:: WORK TO DO ::
Write out the data from the line containing "Click the previous" through the line containing "[x=654, y=284]", both ends included and requests kept, shifting every coordinate in the answers by -146.

:: DATA LISTING ::
++++
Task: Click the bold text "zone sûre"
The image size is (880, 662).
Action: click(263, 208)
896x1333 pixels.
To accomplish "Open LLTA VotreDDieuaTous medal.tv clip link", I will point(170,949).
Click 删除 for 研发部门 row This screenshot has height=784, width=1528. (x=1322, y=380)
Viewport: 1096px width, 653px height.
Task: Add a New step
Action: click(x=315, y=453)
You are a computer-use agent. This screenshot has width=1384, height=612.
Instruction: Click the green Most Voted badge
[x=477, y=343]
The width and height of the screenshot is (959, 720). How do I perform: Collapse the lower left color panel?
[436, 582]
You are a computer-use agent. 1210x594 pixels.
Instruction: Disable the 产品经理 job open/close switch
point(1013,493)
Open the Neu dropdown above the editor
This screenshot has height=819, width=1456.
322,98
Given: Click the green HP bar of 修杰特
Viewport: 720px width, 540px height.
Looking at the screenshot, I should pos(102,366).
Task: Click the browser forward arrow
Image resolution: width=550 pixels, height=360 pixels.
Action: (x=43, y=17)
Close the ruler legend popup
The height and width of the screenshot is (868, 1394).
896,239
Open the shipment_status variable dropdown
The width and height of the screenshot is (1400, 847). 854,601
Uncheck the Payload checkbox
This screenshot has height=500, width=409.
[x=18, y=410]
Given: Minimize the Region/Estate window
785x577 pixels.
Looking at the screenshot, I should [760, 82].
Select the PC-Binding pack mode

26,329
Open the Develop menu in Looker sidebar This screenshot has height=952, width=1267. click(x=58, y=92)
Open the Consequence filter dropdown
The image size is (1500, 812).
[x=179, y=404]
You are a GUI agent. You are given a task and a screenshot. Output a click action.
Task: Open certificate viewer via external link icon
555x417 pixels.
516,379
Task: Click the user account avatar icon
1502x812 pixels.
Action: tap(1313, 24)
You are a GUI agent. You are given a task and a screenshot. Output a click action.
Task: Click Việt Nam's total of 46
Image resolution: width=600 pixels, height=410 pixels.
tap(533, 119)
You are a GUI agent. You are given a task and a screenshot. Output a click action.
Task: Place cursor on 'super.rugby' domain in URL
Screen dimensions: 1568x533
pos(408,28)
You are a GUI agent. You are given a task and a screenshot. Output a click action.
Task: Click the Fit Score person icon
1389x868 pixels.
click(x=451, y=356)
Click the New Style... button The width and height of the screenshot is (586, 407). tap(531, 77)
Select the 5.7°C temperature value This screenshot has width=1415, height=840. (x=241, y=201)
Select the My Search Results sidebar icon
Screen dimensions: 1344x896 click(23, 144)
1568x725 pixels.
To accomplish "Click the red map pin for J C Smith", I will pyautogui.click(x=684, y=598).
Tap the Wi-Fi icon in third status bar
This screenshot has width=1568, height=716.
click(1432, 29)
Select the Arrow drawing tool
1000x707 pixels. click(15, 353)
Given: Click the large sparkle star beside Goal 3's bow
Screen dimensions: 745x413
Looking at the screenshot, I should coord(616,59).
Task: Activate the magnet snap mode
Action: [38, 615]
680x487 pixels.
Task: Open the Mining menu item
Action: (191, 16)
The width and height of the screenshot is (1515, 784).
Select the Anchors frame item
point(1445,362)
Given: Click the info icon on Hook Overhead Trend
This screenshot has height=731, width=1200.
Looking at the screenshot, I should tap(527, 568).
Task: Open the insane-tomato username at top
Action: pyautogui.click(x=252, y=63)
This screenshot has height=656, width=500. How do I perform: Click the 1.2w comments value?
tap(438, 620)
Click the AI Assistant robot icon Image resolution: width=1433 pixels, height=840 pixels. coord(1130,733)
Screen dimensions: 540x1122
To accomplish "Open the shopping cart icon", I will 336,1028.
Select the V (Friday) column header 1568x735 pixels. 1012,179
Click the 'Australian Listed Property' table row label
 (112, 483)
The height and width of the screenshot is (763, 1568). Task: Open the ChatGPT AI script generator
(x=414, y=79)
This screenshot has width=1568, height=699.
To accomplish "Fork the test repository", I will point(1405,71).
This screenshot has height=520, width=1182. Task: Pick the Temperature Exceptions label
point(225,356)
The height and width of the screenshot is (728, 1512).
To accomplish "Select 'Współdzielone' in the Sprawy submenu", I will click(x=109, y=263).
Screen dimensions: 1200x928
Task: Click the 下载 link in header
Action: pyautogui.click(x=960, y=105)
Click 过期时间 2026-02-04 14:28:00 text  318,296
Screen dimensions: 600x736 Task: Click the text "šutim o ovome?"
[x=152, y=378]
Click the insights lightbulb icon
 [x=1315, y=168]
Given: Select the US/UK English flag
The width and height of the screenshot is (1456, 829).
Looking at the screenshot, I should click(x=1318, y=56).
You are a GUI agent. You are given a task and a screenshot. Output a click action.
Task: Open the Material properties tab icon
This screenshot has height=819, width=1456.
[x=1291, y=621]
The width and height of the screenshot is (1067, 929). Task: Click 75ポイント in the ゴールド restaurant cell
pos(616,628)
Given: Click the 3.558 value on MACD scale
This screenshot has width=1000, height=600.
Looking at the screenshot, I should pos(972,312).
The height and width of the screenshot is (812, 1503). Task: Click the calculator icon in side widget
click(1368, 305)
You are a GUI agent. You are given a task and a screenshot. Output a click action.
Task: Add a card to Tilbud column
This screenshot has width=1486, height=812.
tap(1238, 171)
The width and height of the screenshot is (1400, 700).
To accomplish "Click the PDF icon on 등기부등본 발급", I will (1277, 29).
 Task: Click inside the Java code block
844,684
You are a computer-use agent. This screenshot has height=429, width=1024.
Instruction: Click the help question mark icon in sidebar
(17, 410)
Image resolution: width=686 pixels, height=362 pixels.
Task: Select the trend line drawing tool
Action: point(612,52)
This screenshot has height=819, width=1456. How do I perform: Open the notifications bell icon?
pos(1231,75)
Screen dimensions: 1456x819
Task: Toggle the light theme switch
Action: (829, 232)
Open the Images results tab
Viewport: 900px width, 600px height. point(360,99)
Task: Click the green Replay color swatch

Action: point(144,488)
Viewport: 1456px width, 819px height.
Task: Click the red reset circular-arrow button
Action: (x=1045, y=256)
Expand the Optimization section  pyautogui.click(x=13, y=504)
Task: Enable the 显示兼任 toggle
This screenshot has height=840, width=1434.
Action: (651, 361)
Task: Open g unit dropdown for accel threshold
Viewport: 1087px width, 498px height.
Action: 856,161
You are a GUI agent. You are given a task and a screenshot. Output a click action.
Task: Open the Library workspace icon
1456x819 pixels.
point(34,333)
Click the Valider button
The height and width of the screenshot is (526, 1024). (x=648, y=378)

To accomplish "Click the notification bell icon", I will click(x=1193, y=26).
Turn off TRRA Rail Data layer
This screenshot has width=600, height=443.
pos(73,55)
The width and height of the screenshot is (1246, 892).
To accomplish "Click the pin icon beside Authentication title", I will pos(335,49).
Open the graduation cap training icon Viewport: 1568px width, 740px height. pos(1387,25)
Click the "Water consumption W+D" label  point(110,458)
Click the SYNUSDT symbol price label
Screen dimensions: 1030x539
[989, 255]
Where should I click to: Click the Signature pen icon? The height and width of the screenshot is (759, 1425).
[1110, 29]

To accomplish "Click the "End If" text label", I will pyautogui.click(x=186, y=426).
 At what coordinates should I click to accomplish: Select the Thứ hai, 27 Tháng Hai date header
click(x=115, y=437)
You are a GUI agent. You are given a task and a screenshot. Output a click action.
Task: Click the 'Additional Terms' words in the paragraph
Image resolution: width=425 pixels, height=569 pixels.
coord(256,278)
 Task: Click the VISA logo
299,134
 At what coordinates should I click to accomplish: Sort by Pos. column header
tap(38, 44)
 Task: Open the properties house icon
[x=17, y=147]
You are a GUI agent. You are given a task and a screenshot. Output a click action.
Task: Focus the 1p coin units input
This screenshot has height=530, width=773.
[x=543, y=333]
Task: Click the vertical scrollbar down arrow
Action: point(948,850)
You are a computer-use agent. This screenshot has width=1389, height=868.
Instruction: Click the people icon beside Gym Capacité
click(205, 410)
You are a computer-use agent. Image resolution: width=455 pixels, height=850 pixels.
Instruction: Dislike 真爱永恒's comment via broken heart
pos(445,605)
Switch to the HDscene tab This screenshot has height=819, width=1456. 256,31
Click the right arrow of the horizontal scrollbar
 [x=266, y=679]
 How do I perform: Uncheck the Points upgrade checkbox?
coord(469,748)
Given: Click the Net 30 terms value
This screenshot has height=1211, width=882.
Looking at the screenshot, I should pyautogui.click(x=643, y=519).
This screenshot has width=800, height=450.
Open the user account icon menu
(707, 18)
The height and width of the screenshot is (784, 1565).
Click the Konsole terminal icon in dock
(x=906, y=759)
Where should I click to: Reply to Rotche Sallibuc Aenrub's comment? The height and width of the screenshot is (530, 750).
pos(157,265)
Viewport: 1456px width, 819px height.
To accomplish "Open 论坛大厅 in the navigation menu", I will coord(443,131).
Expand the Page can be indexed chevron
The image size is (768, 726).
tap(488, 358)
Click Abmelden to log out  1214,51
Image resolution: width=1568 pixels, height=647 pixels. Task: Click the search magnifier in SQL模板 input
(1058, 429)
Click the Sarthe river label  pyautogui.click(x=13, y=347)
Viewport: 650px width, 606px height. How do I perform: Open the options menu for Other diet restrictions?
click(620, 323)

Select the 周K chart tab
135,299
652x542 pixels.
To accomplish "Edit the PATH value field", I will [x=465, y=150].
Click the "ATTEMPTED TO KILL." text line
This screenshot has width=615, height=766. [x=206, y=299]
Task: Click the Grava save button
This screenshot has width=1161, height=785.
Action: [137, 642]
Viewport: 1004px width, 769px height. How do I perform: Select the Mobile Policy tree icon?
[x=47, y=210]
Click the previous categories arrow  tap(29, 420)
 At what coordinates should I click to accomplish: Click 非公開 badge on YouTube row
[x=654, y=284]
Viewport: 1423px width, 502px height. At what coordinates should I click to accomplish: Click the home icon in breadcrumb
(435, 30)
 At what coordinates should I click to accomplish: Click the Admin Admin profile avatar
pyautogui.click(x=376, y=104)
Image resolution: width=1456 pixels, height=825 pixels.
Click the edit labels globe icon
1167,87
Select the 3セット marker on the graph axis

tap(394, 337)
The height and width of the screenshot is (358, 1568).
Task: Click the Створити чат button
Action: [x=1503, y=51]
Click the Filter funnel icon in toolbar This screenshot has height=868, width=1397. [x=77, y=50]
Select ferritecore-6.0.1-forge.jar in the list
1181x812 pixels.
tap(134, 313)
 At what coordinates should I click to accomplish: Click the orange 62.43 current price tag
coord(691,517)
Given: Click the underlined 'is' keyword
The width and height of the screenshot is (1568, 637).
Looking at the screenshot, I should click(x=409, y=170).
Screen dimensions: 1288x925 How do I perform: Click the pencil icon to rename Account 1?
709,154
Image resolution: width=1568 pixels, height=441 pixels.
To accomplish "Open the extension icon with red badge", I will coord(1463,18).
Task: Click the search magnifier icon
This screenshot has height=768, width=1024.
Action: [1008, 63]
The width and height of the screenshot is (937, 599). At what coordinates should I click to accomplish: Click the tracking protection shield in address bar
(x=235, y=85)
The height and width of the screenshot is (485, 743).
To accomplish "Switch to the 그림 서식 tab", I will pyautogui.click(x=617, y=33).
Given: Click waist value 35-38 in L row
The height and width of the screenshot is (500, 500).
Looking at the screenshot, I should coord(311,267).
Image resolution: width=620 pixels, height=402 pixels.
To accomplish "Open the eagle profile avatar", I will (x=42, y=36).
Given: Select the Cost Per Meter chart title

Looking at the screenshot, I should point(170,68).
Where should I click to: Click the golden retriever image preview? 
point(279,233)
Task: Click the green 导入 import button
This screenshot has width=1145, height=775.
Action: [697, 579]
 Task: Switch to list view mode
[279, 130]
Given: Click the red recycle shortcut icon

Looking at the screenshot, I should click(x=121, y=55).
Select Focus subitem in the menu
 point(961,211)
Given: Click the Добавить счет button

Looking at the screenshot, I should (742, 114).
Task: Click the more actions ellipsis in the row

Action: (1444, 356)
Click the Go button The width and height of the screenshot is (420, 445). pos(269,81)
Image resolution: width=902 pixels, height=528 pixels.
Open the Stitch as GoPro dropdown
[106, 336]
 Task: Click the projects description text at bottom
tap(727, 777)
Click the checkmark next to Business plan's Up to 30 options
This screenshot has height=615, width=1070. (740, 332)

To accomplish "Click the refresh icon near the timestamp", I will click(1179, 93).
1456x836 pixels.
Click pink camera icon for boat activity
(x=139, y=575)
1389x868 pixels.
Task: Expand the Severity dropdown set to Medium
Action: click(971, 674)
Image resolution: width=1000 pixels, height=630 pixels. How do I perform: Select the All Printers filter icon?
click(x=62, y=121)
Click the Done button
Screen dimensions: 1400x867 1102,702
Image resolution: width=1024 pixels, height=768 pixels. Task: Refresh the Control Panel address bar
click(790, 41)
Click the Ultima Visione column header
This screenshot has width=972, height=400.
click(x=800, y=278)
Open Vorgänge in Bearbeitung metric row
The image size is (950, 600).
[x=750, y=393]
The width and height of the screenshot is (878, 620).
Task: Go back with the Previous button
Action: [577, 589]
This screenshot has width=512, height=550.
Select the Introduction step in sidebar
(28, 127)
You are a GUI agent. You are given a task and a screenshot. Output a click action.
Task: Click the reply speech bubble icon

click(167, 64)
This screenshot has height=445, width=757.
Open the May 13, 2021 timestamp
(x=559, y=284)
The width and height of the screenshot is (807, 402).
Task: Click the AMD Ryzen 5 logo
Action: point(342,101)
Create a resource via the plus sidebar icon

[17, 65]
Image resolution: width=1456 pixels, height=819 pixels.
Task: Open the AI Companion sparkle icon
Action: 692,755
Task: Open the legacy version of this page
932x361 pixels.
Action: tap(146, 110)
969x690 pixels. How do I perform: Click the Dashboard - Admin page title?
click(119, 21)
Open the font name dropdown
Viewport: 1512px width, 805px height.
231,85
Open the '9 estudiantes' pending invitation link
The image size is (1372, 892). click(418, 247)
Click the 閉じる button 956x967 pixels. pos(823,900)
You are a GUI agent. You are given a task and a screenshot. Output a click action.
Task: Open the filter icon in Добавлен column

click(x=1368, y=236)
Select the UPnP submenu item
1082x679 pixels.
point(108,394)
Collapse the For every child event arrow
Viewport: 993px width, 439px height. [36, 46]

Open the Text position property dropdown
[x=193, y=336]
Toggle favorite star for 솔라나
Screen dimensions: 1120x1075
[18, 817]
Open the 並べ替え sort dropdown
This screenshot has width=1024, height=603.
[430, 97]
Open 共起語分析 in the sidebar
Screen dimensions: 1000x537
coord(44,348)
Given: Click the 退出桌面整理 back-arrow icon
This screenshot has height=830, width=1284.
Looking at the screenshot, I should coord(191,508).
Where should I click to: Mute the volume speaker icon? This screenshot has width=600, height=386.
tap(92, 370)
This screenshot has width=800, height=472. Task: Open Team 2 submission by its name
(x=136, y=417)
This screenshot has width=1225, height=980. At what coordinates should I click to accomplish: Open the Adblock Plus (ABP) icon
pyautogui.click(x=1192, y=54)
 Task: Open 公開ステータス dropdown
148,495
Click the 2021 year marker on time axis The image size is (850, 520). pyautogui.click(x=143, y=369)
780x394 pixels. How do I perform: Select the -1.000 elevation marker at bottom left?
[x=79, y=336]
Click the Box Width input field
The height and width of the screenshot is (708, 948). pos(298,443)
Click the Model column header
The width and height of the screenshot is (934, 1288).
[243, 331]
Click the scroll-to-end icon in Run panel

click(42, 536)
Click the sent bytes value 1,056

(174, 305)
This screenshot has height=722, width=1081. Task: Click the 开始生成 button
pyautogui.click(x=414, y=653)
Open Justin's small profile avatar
++++
:: THE REPLY ::
Click the previous categories arrow  tap(-117, 274)
 At what coordinates should I click to accomplish: Click 非公開 badge on YouTube row
[x=508, y=138]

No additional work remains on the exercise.